В первый раз Брайн подмел его кабинет, очистил корзинки для бумаги, вытер пыль с «ремингтона» (напечатав при этом свое имя и сунув в карман несколько скрепок для бумаги), а потом стал изучать карту России и возмутился, что булавки не передвигали так долго. Здесь фронт все еще проходил от Ленинграда мимо Москвы к Сталинграду и на Кавказ, так что огромная территория, занятая за это время Красной Армией, не была отмечена. И тут ему пришла в голову страшная догадка: а может быть, этого Роусона интересовало только, как далеко продвинулись немцы в начале войны, может, его вовсе не радует, когда русские отбирают назад свою землю. Брайн усмехнулся и стал лихорадочно – было уже без пяти девять – перекалывать булавки, и, прежде чем он собрал щетки, тряпки и жестянки с мастикой, чтоб отдать их уборщице, русский фронт был установлен там, где следовало.
Ему было приятно делать это, и с тех пор он с еще большим рвением производил в кабинете уборку и каждое утро, как только объявляли о взятии новых городов, передвигал булавки на карте. Однажды он не удержался от искушения и написал карандашом внизу на карте: «Пора открыть второй фронт». «Потеха, – сказал он себе. – Посмотрим, заметит он это или нет, а заодно узнаем, не надоела ли ему игра с булавками. Но, может, лучше стереть написанное – тут некоторым не нравятся русские; или, может, такие люди просто не любят, когда кто-нибудь пачкает их шикарные карты». И все же он оставил надпись, потому что душа его жаждала признания, хоть какого-нибудь знака, хоть нескольких слов – чтобы мистер Роусон, например, заметил, какой он начитанный и умный, как он быстро находит эти русские города с трудными названиями и как точно передвигает линию фронта. Кто еще из двух сотен рабочих на фабрике мог бы сделать это с такой точностью? Насколько ему было известно, никто.
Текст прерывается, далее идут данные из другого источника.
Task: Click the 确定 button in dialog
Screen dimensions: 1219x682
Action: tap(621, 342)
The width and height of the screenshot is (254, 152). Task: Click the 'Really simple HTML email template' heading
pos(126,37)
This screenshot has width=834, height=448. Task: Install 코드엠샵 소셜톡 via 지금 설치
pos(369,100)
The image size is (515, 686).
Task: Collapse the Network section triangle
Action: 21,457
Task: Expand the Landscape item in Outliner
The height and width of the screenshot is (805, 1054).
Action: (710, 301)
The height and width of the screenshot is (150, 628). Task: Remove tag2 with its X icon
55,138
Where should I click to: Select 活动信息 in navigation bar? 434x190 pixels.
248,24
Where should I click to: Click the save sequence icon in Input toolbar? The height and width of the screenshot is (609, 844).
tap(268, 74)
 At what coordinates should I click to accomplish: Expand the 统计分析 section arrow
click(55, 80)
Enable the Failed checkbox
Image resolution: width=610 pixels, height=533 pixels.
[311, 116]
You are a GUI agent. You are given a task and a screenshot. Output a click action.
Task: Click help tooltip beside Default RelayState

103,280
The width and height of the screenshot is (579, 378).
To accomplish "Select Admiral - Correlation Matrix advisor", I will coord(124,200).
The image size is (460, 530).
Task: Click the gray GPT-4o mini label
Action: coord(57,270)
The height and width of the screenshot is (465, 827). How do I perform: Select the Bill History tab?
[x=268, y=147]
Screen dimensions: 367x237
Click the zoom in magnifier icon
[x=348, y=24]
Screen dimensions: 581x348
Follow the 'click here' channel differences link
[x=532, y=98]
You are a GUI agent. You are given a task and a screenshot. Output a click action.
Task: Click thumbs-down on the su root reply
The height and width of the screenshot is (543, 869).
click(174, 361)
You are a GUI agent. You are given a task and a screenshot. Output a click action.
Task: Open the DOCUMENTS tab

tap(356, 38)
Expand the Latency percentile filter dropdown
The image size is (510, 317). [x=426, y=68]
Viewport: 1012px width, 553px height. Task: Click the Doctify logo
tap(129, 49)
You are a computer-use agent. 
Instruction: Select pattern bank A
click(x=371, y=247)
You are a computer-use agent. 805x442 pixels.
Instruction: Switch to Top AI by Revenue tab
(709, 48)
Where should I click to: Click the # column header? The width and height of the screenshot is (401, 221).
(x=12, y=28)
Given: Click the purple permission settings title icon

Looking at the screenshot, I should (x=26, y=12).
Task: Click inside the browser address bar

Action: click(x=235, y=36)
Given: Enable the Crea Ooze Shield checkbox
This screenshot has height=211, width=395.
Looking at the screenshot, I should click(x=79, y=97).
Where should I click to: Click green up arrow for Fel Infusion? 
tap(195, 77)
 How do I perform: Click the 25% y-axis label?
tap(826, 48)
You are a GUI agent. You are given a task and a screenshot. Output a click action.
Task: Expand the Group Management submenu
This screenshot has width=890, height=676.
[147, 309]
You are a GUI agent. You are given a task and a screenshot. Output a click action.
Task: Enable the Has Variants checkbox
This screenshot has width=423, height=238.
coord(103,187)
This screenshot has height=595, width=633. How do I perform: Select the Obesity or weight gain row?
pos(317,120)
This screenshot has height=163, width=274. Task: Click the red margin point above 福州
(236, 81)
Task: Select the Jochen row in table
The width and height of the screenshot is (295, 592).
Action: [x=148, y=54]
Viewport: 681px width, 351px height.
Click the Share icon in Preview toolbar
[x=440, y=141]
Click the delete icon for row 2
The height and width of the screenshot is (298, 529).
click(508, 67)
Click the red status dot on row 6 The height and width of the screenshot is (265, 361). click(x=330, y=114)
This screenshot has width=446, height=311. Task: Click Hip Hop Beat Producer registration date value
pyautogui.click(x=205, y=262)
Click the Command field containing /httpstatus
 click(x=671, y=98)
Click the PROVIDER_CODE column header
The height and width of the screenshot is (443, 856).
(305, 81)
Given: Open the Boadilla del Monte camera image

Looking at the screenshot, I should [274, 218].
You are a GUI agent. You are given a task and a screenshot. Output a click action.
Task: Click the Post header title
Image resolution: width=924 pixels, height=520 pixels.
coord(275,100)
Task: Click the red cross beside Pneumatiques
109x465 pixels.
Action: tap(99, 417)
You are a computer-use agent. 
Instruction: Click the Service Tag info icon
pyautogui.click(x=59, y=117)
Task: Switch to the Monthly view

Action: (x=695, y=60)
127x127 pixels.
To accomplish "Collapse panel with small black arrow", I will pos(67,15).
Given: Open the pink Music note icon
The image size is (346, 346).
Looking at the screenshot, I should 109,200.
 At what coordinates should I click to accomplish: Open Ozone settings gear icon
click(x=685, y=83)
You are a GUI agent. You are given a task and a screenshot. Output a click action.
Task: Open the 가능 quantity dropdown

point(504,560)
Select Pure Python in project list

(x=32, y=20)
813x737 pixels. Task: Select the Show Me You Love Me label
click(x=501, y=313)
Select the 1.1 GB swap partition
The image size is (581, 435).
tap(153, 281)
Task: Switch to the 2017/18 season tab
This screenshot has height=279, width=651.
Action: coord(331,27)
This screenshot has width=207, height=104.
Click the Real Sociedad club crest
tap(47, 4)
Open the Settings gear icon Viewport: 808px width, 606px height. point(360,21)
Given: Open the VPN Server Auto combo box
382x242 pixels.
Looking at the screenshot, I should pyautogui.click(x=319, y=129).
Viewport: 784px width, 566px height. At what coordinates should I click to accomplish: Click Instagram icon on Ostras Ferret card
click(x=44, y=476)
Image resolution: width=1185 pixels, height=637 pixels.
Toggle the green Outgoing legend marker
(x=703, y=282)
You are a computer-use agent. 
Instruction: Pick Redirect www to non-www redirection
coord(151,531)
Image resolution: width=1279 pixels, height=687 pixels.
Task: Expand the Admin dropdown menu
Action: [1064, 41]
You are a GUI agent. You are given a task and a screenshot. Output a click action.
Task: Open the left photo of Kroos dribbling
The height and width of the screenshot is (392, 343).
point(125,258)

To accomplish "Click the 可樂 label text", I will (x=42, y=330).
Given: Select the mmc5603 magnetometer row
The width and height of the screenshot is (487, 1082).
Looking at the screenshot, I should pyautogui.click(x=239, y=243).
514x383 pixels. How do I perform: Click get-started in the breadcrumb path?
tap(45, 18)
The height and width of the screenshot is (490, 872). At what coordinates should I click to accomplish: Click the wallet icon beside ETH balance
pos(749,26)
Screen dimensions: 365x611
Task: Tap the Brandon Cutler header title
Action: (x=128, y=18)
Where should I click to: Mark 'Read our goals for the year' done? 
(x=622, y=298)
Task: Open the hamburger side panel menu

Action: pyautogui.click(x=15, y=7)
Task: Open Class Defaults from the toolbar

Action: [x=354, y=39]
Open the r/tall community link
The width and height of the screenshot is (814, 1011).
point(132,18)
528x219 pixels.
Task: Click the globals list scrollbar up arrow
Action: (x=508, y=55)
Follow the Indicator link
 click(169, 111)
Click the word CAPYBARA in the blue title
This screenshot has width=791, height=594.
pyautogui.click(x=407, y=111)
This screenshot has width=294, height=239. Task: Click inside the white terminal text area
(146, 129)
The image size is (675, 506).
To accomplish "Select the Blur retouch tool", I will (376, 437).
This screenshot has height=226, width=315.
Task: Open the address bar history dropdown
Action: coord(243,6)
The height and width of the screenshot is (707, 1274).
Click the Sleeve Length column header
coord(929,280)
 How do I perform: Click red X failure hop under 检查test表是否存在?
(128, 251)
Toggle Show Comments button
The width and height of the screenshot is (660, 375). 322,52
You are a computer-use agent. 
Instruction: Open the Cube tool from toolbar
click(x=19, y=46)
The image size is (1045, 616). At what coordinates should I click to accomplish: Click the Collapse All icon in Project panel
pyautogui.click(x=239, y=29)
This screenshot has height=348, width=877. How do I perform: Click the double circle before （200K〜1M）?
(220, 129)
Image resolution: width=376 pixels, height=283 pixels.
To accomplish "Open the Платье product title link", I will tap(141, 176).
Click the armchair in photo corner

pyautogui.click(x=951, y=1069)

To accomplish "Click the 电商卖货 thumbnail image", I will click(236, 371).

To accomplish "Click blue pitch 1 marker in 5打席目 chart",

И как знать, может, старина Роусон придет в один прекрасный день и скажет: «У вас это неплохо получается с картами, Ситон. Надо будет посмотреть, может, мы найдем вам работу в конторе». Но нет, так не бывает. А что поделаешь? Не пойдешь же к ним и не скажешь: «Эй, мистер Роусон, вы видели, что я с вашей картой сделал? Я решил, что это просто позор – такая хорошая карта, а булавки не на месте». С одной стороны, конечно, ему может показаться наглостью, что я занимаюсь у него в кабинете такими делами, не спросившись, а с другой стороны, чего ему обижаться, он даже и не заметил ничего, но тогда и места в конторе мне не видать. Не то чтобы мне очень хотелось этого, ведь придется носить костюм и каждый день надевать чистую рубашку, а где же я на это денег возьму, скажите, пожалуйста? Маме с этим тоже не справиться. Уж лучше я поработаю на фабрике с другими ребятами».
К обеду он очистил половину левой части трубы. Теперь он залезал так глубоко, что выталкивать золу лопатой не удавалось, он стал брать с собой два глубоких лотка и, наполнив оба, тащил их наружу. У заднего конца трубы, за кочегаркой, кучи золы поднимались до самого верху, и кирпичный настил там был очень горячий. Пот мешался с пылью у Брайна на лице, грязь лезла в рот и щипала кожу, а он сдувал ее или стирал с лица свободной рукой. После каждых шести лотков он отдыхал, лежа на боку, как бывалый шахтер, мечтая о сигарете или о кружке чаю. Когда он приспособился к жаре, к тесноте и к недостатку воздуха, ему даже стала нравиться эта работа, к тому же вдвойне оплачиваемая. Он чувствовал себя смелым, мужественным, и, если бы мать, или тетушка Ада, или дедушка Мертон увидели его сейчас, они бы сказали: «Какая польза в этой душной трубе работать? Но он крепкий парень, так что большого вреда ему от этого тоже не будет». И потом, хорошо работать совсем одному, когда никто не стоит над душой и не смотрит, сколько ты сделал; правда, он совсем неплохо работает, но – Брайн усмехнулся, снова погружая лопату в золу, – никому, конечно, не вздумается прийти сюда и посмотреть, как он тут управляется.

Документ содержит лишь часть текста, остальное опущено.